If you are using java 8, you can do it in 1 statement like this:

如果您使用的是 java 8，则可以在 1 条语句中执行此操作，如下所示：

String[] array = Arrays.asList(s1.split("[,]")).stream().filter(str -> !str.isEmpty()).collect(Collectors.toList()).toArray(new String[0]);

The method i think to solve this problem is,

我认为解决这个问题的方法是，

String urStr = "asd0085   sa223 9349x";
urStr = urStr.replaceAll("[a-zA-Z]", "");
String[] urStrAry = urStr.split("\s");

1. Replace all alphabets from the string.
2. Then split it by whitespace (\\s).

1. 替换字符串中的所有字母。
2. 然后用空格 ( \\s)分割它。

You can try with Patternand Matcheras well.

您也可以尝试使用Pattern和Matcher。

Pattern p = Pattern.compile("\d+");
Matcher m = p.matcher("asd0085 sa223 9349x");
while (m.find()) {
    System.out.println(m.group());
}

Pattern reg = Pattern.compile("\D+");
// ...

results in:

结果是：

0085
223
9349

You may try this:

你可以试试这个：

reg.split("asd0085 sa223 9349x").replace("^/", "")
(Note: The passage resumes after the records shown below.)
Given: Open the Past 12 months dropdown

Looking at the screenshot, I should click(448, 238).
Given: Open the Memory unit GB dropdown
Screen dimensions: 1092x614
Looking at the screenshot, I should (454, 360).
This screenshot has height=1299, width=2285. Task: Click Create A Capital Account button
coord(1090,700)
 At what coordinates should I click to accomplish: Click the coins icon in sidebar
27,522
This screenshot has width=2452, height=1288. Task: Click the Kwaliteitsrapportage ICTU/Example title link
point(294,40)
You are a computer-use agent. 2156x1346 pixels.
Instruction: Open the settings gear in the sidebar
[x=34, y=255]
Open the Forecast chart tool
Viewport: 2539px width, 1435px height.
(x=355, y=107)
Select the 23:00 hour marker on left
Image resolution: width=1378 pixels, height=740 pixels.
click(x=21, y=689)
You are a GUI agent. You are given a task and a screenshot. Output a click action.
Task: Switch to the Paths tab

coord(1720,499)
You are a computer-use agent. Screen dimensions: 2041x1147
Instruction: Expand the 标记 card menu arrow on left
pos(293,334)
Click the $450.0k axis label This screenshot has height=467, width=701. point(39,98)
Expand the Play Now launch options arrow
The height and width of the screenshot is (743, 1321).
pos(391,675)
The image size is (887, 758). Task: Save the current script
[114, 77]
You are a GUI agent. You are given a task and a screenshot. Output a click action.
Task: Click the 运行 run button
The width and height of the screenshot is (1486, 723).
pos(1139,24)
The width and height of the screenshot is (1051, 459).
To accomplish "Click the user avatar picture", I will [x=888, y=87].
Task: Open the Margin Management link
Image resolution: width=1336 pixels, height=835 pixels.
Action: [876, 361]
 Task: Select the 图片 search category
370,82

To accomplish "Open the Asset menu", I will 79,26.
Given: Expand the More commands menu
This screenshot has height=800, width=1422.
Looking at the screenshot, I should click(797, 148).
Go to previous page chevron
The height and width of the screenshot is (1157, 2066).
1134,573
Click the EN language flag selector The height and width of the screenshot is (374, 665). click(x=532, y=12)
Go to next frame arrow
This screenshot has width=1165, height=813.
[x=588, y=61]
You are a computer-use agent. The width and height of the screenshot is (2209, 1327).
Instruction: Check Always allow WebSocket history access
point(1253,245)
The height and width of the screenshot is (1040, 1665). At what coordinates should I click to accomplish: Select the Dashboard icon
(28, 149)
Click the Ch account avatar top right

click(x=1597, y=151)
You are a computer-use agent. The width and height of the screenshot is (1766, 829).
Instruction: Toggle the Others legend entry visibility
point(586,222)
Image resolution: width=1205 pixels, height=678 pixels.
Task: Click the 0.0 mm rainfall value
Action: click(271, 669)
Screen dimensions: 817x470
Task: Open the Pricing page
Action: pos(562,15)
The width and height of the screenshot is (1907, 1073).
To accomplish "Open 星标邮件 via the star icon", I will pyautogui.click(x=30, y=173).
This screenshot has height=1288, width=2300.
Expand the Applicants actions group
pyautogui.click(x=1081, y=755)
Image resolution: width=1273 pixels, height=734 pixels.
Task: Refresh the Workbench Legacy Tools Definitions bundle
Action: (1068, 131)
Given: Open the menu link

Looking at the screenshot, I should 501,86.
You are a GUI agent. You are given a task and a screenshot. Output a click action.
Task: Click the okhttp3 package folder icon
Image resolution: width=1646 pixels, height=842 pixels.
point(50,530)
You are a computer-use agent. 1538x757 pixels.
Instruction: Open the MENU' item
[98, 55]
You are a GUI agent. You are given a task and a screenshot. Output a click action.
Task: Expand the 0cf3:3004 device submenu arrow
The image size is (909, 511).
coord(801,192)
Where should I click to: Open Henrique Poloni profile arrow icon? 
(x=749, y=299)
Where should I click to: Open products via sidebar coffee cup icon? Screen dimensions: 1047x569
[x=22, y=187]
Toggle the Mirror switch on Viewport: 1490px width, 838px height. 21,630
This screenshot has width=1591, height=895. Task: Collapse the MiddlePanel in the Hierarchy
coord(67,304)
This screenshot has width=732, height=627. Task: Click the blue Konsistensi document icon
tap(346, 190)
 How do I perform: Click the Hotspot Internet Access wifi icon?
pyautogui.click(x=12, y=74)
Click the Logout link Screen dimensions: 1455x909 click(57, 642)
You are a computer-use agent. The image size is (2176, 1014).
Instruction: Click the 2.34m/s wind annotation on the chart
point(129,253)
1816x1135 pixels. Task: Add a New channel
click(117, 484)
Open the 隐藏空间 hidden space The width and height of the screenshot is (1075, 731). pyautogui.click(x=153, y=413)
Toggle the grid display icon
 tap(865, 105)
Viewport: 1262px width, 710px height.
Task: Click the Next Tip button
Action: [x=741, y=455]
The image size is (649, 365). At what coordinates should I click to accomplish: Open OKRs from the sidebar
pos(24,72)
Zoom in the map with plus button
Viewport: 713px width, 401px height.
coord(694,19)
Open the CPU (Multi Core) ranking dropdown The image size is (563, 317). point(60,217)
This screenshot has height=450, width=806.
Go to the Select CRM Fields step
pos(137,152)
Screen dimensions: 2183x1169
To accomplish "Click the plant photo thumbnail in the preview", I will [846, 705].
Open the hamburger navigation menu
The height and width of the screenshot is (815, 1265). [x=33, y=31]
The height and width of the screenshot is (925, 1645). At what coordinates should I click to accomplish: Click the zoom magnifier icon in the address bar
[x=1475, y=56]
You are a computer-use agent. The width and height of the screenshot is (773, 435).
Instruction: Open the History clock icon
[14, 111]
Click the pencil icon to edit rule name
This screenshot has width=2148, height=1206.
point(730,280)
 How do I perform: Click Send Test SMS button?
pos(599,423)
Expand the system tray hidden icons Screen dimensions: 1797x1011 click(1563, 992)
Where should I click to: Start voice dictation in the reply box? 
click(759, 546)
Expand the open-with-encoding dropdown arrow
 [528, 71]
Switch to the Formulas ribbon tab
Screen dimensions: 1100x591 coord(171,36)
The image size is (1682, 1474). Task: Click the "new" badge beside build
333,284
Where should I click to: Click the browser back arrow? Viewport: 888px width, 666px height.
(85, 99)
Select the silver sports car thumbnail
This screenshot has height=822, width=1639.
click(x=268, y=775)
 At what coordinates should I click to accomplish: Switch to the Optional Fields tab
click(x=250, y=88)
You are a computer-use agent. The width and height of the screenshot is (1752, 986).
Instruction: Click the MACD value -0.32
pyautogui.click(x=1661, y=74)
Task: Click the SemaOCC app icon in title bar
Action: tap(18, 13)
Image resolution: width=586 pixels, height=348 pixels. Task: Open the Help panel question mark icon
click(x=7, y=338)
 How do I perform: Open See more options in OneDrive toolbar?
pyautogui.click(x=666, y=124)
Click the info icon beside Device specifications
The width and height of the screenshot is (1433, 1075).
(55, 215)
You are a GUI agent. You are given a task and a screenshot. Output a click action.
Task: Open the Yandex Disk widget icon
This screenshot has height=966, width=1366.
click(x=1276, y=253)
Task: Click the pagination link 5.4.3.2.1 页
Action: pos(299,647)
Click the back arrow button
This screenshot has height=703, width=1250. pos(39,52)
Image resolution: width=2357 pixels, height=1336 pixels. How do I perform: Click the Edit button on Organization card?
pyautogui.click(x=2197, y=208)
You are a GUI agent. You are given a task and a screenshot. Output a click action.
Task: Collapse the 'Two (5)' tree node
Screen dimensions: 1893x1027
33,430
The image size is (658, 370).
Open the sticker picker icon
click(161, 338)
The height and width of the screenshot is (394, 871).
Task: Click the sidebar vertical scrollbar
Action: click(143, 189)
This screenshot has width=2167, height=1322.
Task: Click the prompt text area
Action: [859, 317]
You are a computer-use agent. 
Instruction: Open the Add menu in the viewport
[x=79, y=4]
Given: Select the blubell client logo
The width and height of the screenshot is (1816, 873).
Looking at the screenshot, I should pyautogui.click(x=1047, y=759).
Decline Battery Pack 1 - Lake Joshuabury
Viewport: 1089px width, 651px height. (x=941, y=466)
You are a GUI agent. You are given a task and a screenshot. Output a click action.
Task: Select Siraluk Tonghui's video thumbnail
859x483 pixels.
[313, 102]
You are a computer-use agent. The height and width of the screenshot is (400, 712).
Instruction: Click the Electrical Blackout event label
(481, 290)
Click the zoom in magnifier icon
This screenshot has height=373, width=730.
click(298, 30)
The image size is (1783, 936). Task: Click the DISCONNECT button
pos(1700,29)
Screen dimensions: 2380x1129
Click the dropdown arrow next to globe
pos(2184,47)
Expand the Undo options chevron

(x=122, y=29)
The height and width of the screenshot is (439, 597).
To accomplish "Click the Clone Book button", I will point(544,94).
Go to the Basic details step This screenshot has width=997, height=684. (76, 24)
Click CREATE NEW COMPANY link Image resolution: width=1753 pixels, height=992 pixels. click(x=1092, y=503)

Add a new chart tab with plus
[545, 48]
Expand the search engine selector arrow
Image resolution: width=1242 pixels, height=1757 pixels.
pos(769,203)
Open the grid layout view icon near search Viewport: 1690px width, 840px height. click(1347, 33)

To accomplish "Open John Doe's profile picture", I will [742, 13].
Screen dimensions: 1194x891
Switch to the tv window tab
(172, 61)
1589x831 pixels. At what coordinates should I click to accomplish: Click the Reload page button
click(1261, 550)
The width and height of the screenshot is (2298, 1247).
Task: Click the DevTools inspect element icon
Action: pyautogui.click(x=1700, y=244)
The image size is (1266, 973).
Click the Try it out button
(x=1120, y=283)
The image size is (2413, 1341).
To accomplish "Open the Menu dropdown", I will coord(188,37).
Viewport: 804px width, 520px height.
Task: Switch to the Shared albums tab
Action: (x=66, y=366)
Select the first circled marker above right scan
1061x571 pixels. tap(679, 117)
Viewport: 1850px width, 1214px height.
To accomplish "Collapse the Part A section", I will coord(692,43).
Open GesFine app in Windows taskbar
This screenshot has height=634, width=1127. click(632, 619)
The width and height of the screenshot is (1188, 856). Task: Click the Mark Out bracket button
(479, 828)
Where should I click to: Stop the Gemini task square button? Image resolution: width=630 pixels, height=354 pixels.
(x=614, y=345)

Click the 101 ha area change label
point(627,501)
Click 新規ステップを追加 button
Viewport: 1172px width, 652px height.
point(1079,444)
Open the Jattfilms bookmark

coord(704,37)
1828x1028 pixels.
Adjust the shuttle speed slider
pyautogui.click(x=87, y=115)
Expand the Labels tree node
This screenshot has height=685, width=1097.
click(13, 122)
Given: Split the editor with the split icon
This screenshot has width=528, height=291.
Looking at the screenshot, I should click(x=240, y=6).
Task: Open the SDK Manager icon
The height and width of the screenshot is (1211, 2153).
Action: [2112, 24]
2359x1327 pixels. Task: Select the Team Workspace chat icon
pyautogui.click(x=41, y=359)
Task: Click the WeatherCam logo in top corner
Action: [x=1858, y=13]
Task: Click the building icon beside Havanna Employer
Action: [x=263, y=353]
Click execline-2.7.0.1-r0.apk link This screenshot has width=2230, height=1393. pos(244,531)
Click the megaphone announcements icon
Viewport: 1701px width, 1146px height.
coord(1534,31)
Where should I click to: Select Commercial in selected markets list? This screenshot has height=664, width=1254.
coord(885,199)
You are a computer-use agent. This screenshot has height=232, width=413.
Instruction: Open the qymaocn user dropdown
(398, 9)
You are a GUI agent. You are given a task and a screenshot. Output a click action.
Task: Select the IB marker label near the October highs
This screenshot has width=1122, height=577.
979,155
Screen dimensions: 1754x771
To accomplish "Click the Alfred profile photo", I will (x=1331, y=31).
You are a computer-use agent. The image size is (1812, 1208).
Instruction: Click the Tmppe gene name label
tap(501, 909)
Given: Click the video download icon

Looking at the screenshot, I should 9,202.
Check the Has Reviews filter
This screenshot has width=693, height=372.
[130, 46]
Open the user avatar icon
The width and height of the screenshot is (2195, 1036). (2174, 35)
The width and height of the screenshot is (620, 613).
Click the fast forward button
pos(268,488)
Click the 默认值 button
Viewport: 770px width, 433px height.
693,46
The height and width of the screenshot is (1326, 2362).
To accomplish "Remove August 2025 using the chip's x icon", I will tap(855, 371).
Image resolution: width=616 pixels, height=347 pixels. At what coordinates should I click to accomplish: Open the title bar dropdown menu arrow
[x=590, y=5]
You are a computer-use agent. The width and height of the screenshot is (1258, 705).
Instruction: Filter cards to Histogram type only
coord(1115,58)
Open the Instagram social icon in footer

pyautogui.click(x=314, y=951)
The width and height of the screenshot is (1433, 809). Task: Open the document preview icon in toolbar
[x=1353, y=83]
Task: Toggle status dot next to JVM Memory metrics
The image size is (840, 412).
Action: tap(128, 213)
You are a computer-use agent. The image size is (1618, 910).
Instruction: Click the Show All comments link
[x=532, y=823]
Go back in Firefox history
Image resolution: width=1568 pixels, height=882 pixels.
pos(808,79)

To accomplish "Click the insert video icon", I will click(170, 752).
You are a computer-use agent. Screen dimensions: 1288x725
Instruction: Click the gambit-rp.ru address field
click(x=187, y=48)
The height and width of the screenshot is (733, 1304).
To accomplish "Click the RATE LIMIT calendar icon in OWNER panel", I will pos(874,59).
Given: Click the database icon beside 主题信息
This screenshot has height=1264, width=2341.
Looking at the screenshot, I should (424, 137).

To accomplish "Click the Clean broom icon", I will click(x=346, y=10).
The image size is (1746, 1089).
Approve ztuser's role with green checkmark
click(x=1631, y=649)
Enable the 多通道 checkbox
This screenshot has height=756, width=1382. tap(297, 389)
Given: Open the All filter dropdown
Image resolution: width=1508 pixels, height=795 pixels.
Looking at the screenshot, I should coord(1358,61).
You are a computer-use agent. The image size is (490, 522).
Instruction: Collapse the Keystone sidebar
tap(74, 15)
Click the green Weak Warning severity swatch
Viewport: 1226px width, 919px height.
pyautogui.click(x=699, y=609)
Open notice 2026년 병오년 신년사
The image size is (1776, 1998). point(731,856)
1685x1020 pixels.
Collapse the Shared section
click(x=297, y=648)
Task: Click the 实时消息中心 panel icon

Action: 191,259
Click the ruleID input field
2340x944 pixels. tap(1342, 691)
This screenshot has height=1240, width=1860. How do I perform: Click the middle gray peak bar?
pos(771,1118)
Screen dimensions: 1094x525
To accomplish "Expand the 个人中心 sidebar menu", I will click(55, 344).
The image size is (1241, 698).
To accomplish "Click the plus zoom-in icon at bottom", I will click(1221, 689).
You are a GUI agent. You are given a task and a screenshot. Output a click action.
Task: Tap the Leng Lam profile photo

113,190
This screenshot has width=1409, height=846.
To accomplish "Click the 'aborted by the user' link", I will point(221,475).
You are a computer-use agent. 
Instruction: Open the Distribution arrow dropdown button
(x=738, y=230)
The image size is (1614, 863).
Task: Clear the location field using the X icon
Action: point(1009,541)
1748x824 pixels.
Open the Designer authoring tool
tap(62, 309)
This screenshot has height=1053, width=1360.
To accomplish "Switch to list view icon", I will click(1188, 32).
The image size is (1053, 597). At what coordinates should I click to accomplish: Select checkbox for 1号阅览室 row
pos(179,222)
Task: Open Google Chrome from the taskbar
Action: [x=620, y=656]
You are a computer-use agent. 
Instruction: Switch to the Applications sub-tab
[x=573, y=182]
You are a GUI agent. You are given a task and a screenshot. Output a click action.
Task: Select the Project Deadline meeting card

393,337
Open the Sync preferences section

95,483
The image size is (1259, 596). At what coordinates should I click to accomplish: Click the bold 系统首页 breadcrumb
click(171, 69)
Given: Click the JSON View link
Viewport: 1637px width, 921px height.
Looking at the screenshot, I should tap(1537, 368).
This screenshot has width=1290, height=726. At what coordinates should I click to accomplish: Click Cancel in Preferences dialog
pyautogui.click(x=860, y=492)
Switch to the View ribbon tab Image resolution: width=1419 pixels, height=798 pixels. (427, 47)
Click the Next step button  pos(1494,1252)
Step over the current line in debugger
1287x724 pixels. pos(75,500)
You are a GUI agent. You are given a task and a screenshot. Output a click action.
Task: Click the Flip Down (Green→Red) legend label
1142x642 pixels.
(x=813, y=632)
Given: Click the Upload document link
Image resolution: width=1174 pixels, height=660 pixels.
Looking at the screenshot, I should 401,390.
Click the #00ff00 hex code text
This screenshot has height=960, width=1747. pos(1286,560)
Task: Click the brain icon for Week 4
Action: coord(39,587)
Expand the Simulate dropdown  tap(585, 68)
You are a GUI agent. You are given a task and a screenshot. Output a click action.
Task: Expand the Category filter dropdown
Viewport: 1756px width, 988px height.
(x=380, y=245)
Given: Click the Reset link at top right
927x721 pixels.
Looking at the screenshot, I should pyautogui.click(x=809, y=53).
Using String.split(), you get an empty string as array element, when you have back to back delimiter in your string, on which you're splitting.

使用String.split()，您将获得一个空字符串作为数组元素，当您的字符串中有背靠背分隔符时，您将在该分隔符上进行拆分。

For e.g, if you split xyyzon y, the 2nd element will be an empty string. To avoid that, you can just add a quantifier to delimiter - y+, so that split happens on 1 or more iteration.

例如，如果您xyyz在 上拆分y，则第二个元素将是一个空字符串。为避免这种情况，您可以在分隔符 - 中添加一个量词y+，以便在 1 次或多次迭代时进行拆分。

In your case it happens because you've used \\D0*which will match each non-digit character, and split on that. Thus you've back to back delimiter. You can of course use surrounding quantifier here:

在您的情况下，发生这种情况是因为您使用了\\D0*which 将匹配每个非数字字符，并对其进行拆分。因此，您已经背对背分隔符。您当然可以在此处使用周围的量词：

Pattern reg = Pattern.compile("(\D0*)+");   

But what you really need is: \\D+0*there.

但你真正需要的是：\\D+0*那里。

However, if what you only want is the numeric sequence from your string, I would use Matcher#find()method instead, with \\d+as regex.

但是，如果您只想要字符串中的数字序列，我会改用Matcher#find()方法，使用\\d+正则表达式。